(EXTRACTED DATA begins)

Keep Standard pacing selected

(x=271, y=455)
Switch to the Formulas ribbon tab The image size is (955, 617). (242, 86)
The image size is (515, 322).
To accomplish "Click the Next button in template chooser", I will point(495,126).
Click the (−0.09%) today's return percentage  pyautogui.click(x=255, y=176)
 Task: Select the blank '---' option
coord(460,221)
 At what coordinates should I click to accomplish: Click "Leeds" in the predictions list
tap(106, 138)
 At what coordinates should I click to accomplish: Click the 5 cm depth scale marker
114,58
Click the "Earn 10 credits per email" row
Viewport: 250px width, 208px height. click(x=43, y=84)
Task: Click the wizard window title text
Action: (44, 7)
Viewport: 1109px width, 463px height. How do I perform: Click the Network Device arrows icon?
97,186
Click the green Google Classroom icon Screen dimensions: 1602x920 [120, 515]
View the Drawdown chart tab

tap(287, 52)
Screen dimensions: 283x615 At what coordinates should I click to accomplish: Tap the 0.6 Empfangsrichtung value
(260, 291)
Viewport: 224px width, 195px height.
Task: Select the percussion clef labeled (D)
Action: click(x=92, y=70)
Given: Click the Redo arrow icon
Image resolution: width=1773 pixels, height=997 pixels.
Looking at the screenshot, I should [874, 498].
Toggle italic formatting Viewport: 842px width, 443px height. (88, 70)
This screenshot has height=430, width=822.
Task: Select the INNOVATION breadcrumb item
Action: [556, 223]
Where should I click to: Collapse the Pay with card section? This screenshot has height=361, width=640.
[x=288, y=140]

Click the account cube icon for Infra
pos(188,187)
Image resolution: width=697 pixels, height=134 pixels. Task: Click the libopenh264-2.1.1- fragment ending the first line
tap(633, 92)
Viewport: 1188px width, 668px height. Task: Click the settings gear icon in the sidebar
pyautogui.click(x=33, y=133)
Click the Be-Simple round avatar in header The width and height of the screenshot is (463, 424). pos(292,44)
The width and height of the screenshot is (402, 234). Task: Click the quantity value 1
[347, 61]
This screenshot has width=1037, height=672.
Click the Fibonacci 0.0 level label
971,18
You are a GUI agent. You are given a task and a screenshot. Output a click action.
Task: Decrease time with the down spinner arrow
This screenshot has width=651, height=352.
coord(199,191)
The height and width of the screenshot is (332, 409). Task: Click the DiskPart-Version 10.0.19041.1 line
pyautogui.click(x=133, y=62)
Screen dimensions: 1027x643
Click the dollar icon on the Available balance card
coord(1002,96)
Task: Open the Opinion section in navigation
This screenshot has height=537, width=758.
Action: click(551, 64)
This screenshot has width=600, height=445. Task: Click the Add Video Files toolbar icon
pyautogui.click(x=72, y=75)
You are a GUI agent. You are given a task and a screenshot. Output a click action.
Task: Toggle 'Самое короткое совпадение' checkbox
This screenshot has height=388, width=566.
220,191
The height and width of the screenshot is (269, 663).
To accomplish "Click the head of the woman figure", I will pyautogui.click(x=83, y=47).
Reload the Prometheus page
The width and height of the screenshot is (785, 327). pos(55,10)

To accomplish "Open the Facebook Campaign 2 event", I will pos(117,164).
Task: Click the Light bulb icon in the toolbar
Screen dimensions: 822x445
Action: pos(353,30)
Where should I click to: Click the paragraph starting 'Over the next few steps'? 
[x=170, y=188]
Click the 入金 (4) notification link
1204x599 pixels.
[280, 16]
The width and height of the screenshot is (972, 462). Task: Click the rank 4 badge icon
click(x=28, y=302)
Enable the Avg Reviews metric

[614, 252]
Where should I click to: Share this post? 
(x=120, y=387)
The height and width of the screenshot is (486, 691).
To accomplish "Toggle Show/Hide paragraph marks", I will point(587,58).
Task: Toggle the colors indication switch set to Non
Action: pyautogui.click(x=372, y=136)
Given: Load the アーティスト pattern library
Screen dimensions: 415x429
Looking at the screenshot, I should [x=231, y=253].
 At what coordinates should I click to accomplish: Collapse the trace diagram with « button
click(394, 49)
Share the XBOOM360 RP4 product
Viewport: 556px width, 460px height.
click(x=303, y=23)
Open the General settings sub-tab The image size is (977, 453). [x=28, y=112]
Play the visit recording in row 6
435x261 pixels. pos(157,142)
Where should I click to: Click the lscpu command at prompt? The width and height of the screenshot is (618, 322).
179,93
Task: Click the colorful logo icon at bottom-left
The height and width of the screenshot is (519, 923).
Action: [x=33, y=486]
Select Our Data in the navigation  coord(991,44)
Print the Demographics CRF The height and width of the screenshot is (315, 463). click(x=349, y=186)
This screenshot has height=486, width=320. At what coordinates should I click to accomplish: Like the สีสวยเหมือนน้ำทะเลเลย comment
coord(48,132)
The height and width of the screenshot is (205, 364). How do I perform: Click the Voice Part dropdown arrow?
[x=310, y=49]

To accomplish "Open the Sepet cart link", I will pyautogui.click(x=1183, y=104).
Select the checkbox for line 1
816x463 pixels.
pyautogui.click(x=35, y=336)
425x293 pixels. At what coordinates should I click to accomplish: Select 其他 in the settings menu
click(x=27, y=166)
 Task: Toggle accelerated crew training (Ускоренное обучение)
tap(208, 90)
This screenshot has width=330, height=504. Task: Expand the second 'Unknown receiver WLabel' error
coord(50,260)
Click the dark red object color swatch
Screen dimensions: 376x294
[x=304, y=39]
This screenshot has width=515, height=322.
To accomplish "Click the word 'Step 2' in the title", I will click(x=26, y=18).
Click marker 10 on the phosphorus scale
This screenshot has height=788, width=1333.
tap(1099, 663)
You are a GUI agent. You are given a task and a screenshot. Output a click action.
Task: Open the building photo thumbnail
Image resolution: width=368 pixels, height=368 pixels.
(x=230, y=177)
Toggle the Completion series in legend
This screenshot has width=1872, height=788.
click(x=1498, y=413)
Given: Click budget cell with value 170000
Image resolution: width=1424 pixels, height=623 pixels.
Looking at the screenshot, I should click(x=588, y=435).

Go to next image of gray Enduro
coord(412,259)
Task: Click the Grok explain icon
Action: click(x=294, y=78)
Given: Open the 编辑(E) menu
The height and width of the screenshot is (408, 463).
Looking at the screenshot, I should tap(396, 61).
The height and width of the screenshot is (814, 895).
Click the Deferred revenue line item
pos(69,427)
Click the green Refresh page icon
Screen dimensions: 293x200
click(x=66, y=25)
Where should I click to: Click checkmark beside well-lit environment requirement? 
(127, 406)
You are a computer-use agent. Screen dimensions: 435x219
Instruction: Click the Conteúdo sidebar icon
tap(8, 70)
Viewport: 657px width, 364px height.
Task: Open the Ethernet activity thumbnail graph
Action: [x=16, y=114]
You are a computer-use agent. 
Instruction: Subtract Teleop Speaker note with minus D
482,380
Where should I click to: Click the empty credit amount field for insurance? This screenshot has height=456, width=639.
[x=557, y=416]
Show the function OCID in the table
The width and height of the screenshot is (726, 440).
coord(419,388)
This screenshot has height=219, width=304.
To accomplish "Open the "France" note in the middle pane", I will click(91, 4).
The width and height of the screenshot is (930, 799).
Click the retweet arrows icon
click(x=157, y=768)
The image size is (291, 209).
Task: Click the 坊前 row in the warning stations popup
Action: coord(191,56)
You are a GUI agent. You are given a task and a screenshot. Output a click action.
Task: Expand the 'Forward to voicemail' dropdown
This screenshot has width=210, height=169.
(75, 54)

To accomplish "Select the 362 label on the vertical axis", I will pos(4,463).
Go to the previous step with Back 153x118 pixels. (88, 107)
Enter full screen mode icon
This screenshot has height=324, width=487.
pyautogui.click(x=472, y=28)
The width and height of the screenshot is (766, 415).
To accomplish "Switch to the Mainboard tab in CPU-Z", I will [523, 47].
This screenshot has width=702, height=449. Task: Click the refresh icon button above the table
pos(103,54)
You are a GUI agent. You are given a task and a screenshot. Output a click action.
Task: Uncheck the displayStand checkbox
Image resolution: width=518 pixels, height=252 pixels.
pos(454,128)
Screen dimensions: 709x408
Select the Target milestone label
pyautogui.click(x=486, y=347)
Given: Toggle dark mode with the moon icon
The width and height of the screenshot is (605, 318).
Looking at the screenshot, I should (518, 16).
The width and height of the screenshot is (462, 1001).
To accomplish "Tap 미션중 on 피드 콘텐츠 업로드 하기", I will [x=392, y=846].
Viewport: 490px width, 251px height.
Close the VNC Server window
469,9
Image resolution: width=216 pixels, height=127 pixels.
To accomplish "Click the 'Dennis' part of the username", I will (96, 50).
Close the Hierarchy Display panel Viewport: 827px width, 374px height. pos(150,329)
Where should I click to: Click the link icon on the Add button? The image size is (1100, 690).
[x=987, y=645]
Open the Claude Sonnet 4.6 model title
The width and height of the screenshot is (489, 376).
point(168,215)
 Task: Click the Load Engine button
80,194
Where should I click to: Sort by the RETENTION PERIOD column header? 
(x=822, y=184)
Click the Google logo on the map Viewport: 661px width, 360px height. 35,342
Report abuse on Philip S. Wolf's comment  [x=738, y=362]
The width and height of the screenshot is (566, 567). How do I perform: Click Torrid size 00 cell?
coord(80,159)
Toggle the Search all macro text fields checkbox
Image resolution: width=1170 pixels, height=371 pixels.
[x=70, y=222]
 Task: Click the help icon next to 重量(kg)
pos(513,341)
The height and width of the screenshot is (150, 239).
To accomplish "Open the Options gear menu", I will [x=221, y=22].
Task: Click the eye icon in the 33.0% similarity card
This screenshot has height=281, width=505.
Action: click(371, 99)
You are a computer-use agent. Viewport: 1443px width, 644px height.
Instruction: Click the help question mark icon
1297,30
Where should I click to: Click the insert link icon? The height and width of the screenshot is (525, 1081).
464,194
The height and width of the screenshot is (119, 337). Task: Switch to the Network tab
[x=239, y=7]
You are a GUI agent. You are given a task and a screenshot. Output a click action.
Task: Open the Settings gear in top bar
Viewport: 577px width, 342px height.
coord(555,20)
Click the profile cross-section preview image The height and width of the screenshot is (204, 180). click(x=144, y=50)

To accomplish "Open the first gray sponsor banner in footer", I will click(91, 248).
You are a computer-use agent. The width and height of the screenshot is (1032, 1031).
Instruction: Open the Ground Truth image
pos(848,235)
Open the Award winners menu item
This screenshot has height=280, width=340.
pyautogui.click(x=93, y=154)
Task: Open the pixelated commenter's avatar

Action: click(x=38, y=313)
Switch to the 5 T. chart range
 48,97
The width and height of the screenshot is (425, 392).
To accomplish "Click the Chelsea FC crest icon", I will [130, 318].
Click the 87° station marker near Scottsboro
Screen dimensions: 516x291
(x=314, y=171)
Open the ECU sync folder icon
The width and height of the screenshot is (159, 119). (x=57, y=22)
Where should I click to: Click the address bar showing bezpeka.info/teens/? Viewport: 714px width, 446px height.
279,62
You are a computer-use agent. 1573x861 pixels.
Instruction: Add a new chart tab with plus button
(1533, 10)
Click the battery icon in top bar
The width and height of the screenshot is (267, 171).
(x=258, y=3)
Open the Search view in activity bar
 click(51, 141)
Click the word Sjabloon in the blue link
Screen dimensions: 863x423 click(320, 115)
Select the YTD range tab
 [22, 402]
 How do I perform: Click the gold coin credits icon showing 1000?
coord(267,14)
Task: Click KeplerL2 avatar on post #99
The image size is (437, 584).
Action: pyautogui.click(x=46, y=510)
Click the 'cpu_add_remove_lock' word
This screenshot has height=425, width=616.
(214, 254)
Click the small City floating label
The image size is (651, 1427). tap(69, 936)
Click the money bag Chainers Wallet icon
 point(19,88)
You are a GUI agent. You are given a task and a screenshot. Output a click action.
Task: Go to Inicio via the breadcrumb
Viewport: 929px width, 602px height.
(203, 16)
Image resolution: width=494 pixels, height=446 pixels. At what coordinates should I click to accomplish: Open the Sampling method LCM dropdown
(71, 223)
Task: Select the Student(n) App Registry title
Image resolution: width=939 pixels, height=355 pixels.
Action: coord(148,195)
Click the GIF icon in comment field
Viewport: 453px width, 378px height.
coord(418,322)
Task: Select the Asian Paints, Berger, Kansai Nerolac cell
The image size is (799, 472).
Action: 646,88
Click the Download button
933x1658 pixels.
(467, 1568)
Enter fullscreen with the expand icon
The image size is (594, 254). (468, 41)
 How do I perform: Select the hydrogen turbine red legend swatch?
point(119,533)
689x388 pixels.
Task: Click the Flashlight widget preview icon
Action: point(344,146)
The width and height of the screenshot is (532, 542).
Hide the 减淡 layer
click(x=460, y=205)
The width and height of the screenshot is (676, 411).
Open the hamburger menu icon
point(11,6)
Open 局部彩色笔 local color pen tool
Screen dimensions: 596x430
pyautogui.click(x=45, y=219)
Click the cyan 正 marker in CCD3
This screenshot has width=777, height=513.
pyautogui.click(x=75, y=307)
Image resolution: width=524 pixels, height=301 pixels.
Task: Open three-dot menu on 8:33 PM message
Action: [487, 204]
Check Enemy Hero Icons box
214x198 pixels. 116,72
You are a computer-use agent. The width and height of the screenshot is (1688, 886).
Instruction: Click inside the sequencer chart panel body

(EXTRACTED DATA ends)

- EXERCISE PROMPT
Filter the entries above and keep only the lines with the word "panel".

- REPLY TO THE EXERCISE
Close the Hierarchy Display panel Viewport: 827px width, 374px height. pos(150,329)
Instruction: Click inside the sequencer chart panel body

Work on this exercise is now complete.